Le plaisir féminin au centre de l’intrigue
Nouvelle-Orléans. 1917. Une jeune femme vivant avec ses deux frères plus âgés vibre de les entendre parler avec enthousiasme de Storyville, le quartier des plaisirs de la ville, et notamment du bordel « Make love to me », tenue par la réputée Madame Lala. Bien qu’encore inexpérimentée en la matière, Santa se prend à rêver de volupté et pose un regard admiratif sur les prostituées qui y exercent, enviant leur liberté et le désir qu’elles sont capables de susciter. Tout bascule lorsque ses frères décèdent soudainement d’une malade vénérienne vraisemblablement contractée auprès des filles de Madame Lala. Bien décidée à les venger, la jeune femme s’introduit dans le bordel afin d’en tuer la tenancière, mais est rapidement découverte. Embauchée comme femme de ménage, elle va côtoyer au plus prêt ce lieu sur lequel elle entretenait tant de fantasmes, et surtout ses pensionnaires dont elle se familiarise avec le quotidien. Très vite, il apparaît que le plaisir, pourtant au cœur de la représentation que Santa se faisait du bordel, n’a que peu de rapport avec ce qui se passe dans les chambres à l’étage du « Make love to me ». Pour y remédier, la jeune femme va entraîner les pensionnaires dans un projet fou : dispenser des cours sur le plaisir féminin aux habitués de l’établissement, voire même pourquoi pas à leurs épouses… Et voilà comment un bordel se transforme en école du plaisir et fait souffler un vent de liberté bienvenue dans les relations hommes/femmes tout en libérant la parole des femmes sur leur propre sexualité.

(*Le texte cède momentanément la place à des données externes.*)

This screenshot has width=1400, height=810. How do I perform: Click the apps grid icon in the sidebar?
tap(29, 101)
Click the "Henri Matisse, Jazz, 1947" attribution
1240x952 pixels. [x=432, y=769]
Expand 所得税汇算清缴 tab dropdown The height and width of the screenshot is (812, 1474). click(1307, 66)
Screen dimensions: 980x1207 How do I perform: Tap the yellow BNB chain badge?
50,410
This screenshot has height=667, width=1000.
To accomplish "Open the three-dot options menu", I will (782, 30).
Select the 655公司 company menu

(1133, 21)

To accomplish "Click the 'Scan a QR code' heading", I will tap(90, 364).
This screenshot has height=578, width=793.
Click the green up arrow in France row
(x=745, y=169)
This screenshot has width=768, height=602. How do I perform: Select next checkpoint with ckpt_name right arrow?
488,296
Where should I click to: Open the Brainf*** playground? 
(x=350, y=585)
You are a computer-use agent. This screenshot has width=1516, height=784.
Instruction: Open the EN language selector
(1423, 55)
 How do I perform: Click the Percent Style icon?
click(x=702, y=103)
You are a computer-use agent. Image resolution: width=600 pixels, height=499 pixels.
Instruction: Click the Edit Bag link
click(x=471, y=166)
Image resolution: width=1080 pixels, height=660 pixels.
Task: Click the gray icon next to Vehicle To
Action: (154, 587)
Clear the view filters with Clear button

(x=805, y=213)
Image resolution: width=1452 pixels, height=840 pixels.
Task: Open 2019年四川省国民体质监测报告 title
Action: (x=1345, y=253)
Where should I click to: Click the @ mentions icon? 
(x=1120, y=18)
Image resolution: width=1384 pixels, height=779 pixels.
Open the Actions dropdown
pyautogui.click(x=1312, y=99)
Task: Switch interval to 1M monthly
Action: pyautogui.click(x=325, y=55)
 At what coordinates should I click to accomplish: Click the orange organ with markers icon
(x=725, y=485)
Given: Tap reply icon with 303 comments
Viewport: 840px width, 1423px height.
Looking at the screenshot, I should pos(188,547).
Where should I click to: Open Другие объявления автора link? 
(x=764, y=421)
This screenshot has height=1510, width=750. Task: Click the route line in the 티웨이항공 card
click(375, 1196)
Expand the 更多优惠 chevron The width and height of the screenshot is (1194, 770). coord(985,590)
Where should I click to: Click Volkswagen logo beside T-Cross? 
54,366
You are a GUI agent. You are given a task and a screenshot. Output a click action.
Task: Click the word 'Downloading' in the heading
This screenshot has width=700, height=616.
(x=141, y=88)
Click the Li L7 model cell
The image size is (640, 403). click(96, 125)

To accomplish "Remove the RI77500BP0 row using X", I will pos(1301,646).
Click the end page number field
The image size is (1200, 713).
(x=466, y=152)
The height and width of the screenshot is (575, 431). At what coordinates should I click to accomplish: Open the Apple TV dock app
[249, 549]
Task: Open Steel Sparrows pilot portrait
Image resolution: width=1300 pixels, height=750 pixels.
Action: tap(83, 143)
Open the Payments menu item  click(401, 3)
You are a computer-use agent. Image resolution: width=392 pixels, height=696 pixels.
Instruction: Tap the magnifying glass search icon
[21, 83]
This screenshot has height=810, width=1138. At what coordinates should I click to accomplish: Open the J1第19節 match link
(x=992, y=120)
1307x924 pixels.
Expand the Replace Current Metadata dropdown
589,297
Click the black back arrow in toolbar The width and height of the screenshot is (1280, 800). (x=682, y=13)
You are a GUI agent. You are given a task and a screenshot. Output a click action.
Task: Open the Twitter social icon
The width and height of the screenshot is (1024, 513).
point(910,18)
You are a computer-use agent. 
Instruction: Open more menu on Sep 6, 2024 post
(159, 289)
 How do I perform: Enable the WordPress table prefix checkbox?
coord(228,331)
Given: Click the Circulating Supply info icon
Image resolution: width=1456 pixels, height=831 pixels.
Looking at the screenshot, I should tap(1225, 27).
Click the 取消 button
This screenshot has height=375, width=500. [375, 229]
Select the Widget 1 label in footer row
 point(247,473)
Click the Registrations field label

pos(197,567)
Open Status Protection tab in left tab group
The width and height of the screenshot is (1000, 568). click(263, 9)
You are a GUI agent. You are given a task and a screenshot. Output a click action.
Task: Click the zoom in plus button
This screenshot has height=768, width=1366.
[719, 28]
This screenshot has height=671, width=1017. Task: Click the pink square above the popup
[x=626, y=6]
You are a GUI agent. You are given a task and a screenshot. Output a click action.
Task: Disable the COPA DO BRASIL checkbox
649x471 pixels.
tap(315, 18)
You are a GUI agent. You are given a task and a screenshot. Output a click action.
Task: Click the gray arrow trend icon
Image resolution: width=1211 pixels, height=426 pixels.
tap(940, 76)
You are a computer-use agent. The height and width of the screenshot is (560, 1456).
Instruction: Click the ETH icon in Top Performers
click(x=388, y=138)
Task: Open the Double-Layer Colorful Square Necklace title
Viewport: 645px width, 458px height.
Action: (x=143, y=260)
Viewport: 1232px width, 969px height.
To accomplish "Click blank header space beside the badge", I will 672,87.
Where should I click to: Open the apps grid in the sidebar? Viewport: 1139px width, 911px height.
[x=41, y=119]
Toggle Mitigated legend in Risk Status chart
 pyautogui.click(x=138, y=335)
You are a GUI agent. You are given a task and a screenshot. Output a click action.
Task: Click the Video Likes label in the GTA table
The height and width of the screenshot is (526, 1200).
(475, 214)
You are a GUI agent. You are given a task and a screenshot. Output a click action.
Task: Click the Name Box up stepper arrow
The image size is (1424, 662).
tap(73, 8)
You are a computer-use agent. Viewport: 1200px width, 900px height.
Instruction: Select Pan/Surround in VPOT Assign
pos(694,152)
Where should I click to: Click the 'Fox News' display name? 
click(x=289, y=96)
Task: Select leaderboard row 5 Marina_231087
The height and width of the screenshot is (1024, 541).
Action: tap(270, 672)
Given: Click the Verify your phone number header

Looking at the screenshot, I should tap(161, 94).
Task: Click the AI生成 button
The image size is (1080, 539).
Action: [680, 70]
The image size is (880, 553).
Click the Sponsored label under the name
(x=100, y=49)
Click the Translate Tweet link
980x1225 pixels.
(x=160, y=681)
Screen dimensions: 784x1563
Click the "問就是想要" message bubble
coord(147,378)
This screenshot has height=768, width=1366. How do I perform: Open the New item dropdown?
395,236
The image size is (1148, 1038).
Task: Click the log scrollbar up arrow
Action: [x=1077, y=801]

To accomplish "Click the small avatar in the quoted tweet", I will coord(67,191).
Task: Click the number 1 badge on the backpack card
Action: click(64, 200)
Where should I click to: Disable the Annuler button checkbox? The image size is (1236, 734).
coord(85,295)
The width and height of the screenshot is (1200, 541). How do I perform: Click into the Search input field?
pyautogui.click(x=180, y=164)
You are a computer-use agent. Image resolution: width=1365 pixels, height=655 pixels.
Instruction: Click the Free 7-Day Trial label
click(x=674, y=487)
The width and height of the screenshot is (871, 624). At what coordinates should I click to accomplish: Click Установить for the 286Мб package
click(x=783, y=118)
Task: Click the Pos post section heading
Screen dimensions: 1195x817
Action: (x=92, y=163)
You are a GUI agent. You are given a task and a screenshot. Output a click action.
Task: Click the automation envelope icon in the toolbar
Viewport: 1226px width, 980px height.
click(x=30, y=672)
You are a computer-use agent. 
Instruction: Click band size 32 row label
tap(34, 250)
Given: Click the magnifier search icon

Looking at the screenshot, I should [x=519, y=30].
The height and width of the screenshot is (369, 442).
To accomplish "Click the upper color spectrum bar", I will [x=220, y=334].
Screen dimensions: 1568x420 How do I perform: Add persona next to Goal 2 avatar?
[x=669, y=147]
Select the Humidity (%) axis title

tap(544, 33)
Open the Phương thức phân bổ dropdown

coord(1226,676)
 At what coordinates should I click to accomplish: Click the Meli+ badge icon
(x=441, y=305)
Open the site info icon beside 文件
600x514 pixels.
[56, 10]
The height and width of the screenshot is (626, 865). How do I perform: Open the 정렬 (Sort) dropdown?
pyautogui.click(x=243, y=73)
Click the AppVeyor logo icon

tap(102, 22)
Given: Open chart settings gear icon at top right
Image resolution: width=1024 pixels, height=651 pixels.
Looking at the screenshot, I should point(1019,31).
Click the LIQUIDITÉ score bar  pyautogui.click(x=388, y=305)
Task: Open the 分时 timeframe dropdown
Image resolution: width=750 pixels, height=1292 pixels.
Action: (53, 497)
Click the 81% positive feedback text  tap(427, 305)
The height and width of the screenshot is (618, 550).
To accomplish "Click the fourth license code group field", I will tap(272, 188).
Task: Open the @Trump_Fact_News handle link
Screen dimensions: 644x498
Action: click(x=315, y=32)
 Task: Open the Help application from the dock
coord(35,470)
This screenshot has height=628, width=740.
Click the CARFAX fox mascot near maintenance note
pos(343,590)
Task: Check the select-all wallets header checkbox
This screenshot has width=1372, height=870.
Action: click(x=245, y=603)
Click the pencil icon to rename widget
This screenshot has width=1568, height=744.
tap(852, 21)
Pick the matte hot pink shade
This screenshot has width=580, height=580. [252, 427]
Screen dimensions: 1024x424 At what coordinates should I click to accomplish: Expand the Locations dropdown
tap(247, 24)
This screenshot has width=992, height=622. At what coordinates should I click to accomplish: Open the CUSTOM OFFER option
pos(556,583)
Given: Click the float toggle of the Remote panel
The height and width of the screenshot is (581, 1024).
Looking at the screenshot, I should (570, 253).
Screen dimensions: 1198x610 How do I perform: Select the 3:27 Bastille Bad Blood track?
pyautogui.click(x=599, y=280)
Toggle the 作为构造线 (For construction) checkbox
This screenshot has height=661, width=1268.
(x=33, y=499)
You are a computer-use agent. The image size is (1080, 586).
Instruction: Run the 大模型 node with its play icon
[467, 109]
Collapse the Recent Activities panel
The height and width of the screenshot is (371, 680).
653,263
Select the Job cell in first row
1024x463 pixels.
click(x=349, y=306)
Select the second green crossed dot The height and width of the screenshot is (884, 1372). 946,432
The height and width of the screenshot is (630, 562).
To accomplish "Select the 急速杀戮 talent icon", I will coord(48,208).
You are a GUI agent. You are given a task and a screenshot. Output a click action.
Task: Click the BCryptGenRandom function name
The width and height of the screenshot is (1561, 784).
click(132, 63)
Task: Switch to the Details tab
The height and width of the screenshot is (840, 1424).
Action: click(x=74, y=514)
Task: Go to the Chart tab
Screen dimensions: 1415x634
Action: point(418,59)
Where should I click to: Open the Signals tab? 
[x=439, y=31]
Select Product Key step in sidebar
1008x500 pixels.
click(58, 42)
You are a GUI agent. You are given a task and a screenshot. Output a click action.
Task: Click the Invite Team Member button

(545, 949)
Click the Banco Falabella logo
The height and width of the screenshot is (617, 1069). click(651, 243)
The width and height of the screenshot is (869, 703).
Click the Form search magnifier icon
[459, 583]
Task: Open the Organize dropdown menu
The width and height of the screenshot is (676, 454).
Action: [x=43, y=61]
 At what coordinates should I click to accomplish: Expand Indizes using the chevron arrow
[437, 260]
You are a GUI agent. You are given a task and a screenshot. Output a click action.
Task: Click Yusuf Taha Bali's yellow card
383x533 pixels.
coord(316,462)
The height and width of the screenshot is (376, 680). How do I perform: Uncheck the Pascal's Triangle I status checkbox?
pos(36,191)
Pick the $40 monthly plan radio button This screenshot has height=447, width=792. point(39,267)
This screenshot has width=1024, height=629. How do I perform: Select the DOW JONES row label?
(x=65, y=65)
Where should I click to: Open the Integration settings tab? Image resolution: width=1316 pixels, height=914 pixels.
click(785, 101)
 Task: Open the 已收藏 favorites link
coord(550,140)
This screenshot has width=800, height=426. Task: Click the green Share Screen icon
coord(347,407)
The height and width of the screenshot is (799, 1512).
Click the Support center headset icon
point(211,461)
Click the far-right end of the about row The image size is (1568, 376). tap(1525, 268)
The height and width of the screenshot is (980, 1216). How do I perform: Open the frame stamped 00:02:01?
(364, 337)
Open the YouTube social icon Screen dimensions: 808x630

Montrer la violence, encourager l’émancipation
L’album est original et résolument féministe puisqu’il pointe du doigt le manque de connaissance général sur l’appareil génital féminin et sur la façon dont les femmes peuvent éprouver du plaisir pendant l’acte. Lauriane Chapeau traite le sujet de manière astucieuse, alternant entre gravité par le biais de scènes difficiles qui ne cherchent pas à occulter la violence quotidiennement subie, mais aussi légèreté, l’ouvrage accordant une large place à l’humour. Les personnages sont construit sur le même modèle dans la mesure où elles sont pour la plupart confrontées à des épreuves difficiles ou des comportements violents, ce qui ne les empêche pas de déborder d’enthousiasme, de joie et d’idées. Santa, notamment, est un protagoniste particulièrement attachant de part sa naïveté mais aussi son envie de changer les choses et de bousculer l’ordre établi. Les graphismes sont pour leur part réussis et renforcent régulièrement le ton humoristique de l’album grâce aux expressions franchement comiques de certains personnages. Les couleurs ont également une grande importance, chaque scène se retrouvant baignée dans une lumière qui permet de poser l’ambiance, tantôt d’un vert glauque ou d’un bleu sombre inquiétant, tantôt d’un rose ou d’un jaune pétant qui servent à illustrer des moments d’émancipation ou de camaraderie particulièrement touchants.
« Storyville » est une bande dessinée très réussie qui relate la transformation d’un simple bordel de la Nouvelle-Orléans en véritable école du plaisir ainsi que le vent émancipateur que cette trouvaille fait souffler sur les femmes et les couples des environs. Très coloré, l’album séduit aussi bien par son atmosphère chaleureuse que par son humour qui permettent de faire passer un message féministe et d’aborder la question encore trop taboue du plaisir féminin.